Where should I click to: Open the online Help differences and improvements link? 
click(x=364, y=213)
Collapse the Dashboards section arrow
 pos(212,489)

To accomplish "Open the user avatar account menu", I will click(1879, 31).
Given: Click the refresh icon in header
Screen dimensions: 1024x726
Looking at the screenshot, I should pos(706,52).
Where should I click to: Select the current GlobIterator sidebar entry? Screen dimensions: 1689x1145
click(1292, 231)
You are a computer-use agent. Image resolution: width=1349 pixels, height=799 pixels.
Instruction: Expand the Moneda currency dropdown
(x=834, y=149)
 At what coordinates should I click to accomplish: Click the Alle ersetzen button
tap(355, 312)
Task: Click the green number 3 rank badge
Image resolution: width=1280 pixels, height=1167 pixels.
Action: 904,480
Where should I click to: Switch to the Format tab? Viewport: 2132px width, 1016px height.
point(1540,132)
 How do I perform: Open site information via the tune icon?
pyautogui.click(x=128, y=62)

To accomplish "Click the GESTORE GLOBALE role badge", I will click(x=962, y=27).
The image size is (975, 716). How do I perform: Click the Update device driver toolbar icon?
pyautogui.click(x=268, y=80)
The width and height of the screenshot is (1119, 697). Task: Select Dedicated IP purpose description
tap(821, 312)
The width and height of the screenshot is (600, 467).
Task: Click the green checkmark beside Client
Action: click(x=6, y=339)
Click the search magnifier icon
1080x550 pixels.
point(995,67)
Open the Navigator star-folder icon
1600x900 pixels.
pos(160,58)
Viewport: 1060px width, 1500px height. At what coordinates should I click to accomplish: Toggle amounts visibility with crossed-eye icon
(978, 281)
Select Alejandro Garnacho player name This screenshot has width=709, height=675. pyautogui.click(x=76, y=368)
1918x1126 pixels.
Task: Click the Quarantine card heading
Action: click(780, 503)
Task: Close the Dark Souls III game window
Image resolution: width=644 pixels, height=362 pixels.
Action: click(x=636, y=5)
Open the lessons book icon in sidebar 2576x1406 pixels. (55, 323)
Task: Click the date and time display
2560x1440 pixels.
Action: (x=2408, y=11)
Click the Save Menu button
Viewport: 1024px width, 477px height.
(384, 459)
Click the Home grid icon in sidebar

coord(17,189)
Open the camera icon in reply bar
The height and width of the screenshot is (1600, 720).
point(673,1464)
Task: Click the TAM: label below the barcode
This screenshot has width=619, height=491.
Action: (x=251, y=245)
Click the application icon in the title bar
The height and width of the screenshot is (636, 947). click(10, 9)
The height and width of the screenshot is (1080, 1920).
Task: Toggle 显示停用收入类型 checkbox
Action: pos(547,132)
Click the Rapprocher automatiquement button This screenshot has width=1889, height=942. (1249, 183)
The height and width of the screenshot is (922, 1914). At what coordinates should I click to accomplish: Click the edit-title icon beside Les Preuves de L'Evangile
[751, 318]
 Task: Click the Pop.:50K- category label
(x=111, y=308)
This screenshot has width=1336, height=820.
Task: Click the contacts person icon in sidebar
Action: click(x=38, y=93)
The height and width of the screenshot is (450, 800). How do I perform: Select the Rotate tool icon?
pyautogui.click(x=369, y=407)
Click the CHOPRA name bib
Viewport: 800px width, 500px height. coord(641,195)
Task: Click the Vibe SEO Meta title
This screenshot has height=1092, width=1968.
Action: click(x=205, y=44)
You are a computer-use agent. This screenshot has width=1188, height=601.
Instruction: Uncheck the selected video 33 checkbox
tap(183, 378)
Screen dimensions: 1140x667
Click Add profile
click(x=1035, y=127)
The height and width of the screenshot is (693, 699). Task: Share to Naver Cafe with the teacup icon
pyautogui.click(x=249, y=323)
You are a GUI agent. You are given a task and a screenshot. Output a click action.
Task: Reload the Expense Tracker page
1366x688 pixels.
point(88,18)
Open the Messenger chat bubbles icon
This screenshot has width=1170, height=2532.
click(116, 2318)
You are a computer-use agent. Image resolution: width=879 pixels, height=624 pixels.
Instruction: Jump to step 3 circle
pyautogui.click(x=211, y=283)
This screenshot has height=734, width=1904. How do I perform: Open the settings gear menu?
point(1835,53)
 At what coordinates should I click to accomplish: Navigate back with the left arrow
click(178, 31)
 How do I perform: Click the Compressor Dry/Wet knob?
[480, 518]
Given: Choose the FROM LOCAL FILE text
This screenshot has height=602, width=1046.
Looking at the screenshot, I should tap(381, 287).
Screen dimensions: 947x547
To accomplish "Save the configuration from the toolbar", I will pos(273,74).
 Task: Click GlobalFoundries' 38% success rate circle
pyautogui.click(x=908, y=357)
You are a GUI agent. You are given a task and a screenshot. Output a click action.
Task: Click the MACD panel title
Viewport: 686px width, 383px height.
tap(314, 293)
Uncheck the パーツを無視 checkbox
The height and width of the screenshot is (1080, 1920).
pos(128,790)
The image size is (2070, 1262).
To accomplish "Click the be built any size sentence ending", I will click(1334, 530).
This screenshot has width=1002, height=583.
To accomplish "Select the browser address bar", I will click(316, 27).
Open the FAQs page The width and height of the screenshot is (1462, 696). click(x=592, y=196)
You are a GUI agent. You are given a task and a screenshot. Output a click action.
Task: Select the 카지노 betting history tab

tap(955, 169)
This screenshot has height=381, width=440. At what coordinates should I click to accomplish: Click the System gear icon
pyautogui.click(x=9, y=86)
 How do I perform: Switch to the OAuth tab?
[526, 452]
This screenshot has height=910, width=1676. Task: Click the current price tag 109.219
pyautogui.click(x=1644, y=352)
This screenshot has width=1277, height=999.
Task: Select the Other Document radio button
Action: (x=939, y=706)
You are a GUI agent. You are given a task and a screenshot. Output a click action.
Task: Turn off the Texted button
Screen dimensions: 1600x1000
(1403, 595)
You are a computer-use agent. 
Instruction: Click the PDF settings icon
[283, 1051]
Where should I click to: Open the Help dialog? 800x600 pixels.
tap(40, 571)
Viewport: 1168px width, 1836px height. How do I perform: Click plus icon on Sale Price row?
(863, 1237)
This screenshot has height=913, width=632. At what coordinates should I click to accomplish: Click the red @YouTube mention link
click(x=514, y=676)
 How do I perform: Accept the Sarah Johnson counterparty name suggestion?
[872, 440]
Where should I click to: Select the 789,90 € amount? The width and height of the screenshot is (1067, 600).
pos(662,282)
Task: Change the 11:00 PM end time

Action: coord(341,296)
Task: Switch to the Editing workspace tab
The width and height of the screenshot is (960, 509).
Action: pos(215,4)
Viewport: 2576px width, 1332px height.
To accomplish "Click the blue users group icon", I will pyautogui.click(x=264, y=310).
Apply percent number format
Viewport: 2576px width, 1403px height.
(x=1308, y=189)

= = =

> [Requirements]: Show each line from the rows above that contains the word "Save".

> [Complete response]:
Click the Save Menu button
To accomplish "Save the configuration from the toolbar", I will pos(273,74).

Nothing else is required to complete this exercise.